The Last Great Penguin Refresh

There is an important distinction between a Penguin refresh and a Penguin update. With each Penguin update, there are new and specific changes to the algorithm. With a refresh, the currently existing algorithm is run again, without any changes, to help site owners recover their rankings after a backlink cleanup.

Google Penguin refreshed on October 17th, 2014, likely due to site owners requesting a refresh after they had spent a year cleaning up their bad links. According to Pierre Far, “this refresh helps sites that have already cleaned up the webspam signals discovered in the previous Penguin iteration, and demote sites with newly discovered spam.” Google’s intention with the Penguin rerun was allowing webpages to recover their rankings from the prior Penguin update, and obliterate the rankings of any webpage that had spam-like or unnatural links.

However, with the last Penguin refresh, many arguably reputable websites were unable to recover their rankings due to the thoroughness of Penguin. While the intention of Penguin is to stop sites from cheating the SEO system, it can be difficult for many webpages to understand how the Google Penguin algorithm qualifies a link as “unnatural,” and take the necessary steps to clean up their backlink profile.

“This refresh helps sites that have already cleaned up the webspam signals discovered in the previous Penguin iteration, and demotes sites with newly discovered spam.” – Pierre Far

Google Penguin in the Future

After nearly two years of waiting, Google has announced that the next rollout of a Penguin update will work in “real-time.” “It is a work in progress at the moment,” said the Webmaster Trends Analyst of Google, Zineb Ait, “can’t tell when it will be rolled out. We are aiming at ‘as soon as it is ready.’” The real-time feature will make the effects of the algorithm, like page promotions and the demolition of rankings, to happen at a faster rate than any Penguin update or refresh in the past. With past Penguin updates and refreshes, many site owners saw drastic changes in their rankings, be it for better or worse, and had to wait for months, or even up to a year, for the next Penguin update or refresh to reveal how their activity after the last Penguin update or refresh has affected their page ranking, and wait just as long to see if they qualified for the rankings. With the latest iteration of Penguin, site owners and webpages can see results faster, including their reinstatement back into Google’s “good graces” after their backlink cleanup.
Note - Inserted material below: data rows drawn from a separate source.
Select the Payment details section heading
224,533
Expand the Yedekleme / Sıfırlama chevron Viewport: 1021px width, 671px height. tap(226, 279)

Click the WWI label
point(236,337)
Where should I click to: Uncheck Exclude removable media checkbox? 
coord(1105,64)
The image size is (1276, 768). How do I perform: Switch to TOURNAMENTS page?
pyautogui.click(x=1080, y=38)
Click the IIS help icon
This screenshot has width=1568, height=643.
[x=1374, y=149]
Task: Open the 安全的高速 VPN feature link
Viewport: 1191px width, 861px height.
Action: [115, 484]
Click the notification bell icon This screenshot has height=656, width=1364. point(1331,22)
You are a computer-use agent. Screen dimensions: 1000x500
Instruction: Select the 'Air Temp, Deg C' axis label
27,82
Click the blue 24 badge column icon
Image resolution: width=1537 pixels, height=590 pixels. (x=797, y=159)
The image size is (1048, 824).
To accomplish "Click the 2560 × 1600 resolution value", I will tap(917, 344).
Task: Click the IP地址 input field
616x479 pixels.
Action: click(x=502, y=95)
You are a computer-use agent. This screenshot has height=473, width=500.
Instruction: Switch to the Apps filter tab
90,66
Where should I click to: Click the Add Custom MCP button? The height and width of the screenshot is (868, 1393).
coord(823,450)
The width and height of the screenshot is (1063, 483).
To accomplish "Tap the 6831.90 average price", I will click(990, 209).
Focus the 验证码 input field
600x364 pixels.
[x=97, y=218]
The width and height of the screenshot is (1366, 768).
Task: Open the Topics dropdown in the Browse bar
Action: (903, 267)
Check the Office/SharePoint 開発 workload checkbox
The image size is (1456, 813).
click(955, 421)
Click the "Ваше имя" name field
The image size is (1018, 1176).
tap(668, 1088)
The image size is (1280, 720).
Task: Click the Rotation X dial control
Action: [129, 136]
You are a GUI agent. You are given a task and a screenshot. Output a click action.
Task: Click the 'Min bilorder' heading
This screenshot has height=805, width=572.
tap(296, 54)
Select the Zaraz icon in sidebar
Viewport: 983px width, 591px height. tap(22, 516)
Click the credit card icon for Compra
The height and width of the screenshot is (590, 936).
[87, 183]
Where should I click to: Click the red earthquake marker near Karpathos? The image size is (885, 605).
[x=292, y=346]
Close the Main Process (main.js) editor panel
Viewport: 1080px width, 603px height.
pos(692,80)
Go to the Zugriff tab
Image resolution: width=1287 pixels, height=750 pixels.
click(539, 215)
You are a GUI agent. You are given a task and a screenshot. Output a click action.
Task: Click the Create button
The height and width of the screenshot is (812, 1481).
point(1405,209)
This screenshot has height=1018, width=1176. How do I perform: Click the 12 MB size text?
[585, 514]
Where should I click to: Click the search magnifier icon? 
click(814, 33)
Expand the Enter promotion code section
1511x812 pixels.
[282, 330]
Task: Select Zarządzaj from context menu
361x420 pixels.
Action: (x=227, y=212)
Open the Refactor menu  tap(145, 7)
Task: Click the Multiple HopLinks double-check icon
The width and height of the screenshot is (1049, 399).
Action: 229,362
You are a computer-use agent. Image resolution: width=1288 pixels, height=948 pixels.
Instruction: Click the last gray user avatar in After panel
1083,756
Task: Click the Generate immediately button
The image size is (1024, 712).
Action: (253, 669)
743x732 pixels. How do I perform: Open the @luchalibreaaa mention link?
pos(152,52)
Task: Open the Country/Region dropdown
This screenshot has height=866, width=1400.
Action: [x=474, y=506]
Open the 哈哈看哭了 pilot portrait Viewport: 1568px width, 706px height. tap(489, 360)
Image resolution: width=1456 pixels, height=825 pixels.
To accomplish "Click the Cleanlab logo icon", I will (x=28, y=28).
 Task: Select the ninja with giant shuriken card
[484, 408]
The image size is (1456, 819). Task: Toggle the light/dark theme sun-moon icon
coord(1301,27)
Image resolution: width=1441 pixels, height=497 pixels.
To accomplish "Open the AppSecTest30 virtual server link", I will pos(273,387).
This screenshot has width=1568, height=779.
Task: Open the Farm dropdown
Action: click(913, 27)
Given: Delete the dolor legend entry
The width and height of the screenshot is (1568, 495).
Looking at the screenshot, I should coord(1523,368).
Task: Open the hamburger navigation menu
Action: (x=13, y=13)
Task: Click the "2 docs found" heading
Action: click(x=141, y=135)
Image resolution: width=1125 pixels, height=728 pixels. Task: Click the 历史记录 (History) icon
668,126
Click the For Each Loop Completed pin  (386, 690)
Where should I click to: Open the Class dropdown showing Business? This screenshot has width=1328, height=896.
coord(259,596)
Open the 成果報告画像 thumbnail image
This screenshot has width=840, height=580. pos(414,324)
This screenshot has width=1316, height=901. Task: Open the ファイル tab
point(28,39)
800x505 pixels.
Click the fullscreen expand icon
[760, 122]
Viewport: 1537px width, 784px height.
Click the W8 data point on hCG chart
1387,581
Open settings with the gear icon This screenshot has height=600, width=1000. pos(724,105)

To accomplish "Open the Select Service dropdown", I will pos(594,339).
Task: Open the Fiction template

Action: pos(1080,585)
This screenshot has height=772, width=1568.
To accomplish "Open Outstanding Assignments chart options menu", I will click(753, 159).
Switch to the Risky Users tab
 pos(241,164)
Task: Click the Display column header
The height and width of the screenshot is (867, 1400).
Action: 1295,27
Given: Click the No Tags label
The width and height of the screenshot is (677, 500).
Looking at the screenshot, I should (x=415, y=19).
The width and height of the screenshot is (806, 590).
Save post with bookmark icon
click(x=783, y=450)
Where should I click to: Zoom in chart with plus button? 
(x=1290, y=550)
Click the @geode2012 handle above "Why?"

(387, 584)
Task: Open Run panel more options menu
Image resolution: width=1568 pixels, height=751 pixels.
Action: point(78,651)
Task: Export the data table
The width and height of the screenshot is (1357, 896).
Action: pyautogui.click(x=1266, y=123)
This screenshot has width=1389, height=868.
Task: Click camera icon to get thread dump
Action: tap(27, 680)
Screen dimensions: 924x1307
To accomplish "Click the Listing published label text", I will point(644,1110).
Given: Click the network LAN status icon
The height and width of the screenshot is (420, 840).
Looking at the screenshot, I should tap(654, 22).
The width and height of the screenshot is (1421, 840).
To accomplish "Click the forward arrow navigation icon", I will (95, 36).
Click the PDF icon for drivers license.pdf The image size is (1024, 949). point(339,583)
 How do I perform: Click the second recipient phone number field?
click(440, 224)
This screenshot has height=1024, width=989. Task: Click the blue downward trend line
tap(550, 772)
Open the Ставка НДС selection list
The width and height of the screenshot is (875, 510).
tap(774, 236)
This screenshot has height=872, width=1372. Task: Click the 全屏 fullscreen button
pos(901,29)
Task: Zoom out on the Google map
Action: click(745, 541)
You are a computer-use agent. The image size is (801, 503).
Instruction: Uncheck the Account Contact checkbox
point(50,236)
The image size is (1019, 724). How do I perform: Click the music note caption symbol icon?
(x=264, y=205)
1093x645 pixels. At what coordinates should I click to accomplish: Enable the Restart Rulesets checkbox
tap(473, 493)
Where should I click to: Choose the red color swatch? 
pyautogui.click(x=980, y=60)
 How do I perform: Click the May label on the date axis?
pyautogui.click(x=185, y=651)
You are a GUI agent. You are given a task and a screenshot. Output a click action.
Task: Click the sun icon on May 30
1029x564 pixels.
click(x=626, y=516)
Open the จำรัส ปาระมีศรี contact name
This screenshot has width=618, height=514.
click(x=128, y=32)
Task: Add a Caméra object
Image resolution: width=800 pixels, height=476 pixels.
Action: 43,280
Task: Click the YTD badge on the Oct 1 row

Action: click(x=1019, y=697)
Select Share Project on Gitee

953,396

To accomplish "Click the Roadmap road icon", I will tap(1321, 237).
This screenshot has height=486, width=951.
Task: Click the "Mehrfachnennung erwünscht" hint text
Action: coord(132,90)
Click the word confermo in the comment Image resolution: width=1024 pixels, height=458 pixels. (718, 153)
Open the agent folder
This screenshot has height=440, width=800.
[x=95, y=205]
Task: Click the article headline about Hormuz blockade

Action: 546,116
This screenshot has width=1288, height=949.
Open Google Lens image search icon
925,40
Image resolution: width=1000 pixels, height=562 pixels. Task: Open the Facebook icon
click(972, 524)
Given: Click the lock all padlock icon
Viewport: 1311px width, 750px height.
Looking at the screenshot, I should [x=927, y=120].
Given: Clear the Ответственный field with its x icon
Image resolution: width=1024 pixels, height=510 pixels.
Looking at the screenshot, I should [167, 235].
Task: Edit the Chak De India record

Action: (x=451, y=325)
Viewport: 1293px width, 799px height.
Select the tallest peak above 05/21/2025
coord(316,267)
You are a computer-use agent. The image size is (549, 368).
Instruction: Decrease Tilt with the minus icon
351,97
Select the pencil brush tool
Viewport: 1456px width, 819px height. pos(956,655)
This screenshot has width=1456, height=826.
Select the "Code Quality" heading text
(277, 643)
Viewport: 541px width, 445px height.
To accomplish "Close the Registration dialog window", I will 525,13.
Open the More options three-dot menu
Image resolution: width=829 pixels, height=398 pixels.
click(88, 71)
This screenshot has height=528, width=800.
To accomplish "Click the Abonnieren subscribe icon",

The most recent Panda update was a “Slow Rollout Google Update.” However, Google has announced that Penguin will not follow this guideline. It is anticipated that the next iteration of Penguin will roll out in the first quarter of 2016, or about March.

“It is still work in progress at the moment. I can’t tell when it will be rolled out. We are aiming at: “as soon as it is ready” – Zineb Ait (Webmaster Trends Analyst at Google)

Conclusion

What are your thoughts? Do you think we will end up seeing the Google Penguin 2.0 update in Quarter 1 of 2016, or will Google take more time to build the algorithm and refine its impact? Will the latest version, with its real-time updating feature, be helpful or harmful for small businesses and webpages? Will it be easier for pages to restore their rankings? Will it be harder for webpages to take advantage of Search Engine Optimization? Share your thoughts!